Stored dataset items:
|---|

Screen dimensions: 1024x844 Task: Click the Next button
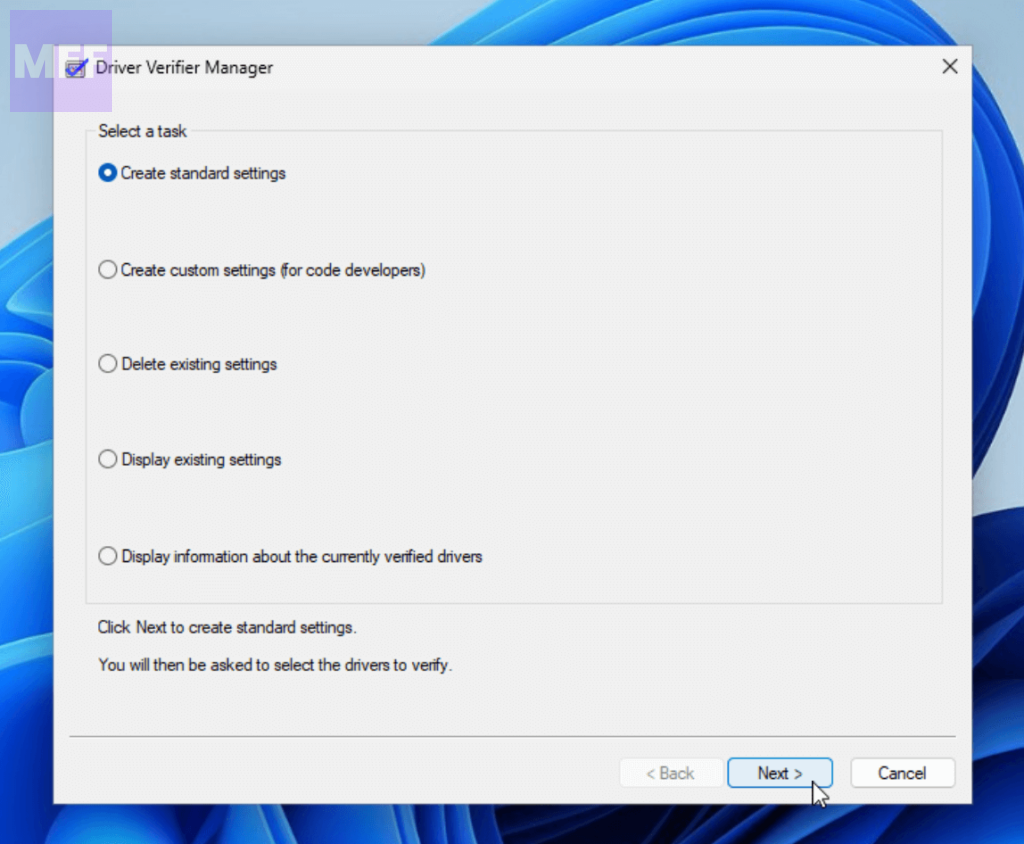779,773
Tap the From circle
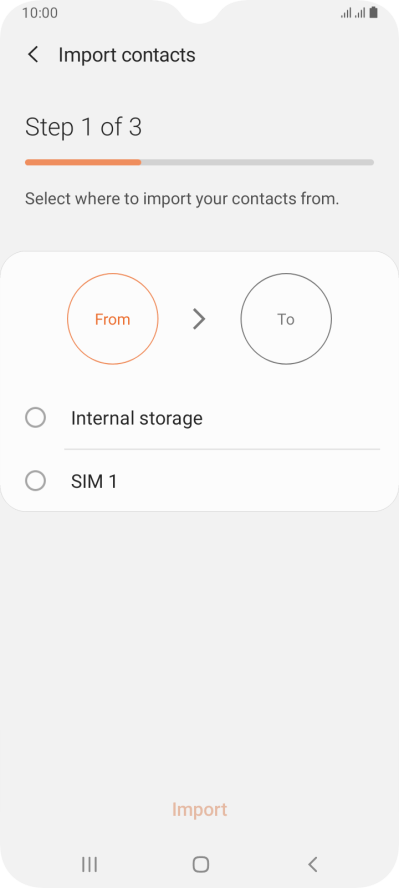The width and height of the screenshot is (399, 888). point(113,319)
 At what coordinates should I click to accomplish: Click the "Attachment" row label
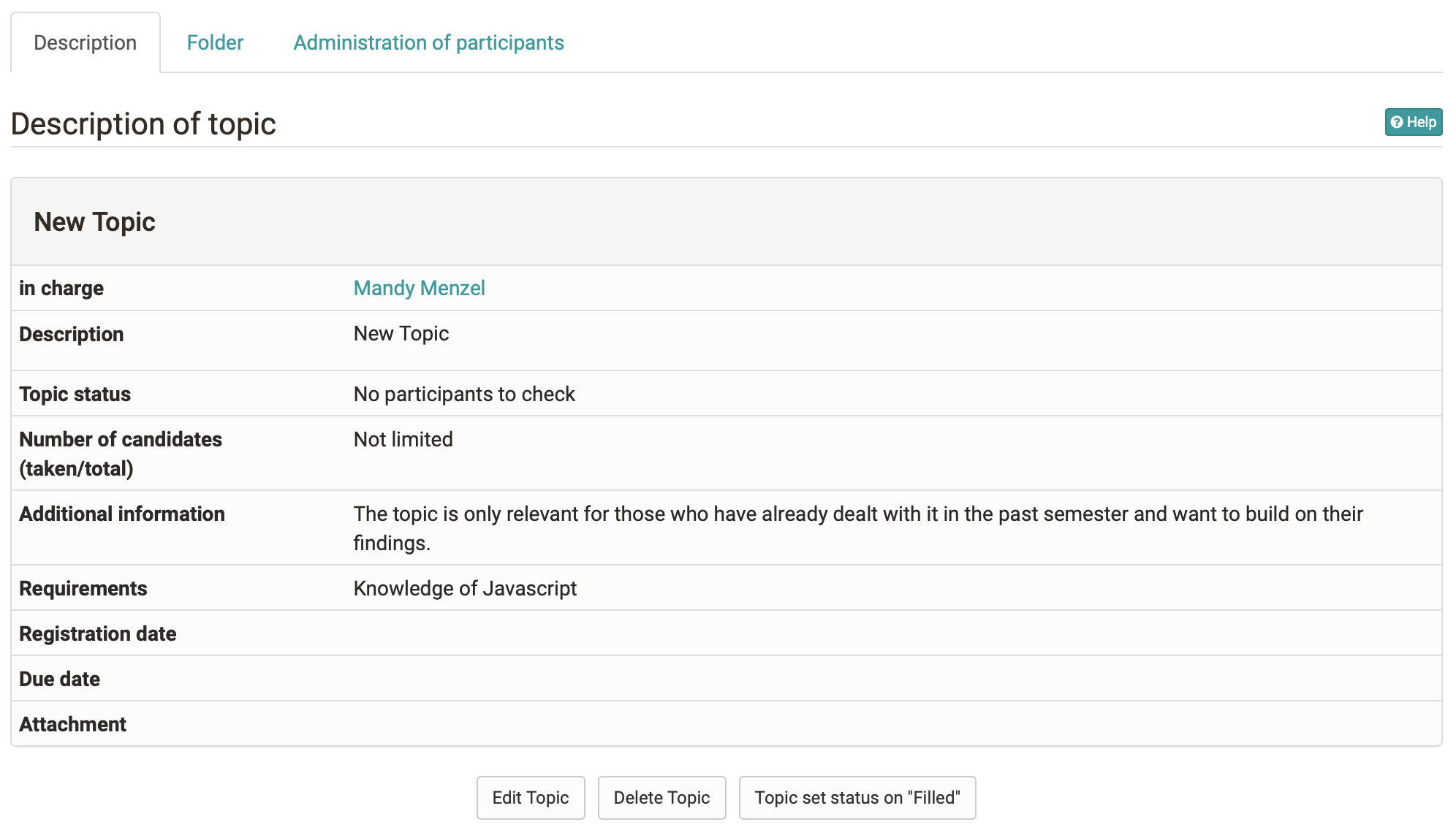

|---|

Problem to solve = Exactly the lines from the one holding "Tap the From circle" to the last line of the records above should be duplicated, with no pictures among them.

Written reply =
Tap the From circle
The width and height of the screenshot is (399, 888). point(113,319)
 At what coordinates should I click to accomplish: Click the "Attachment" row label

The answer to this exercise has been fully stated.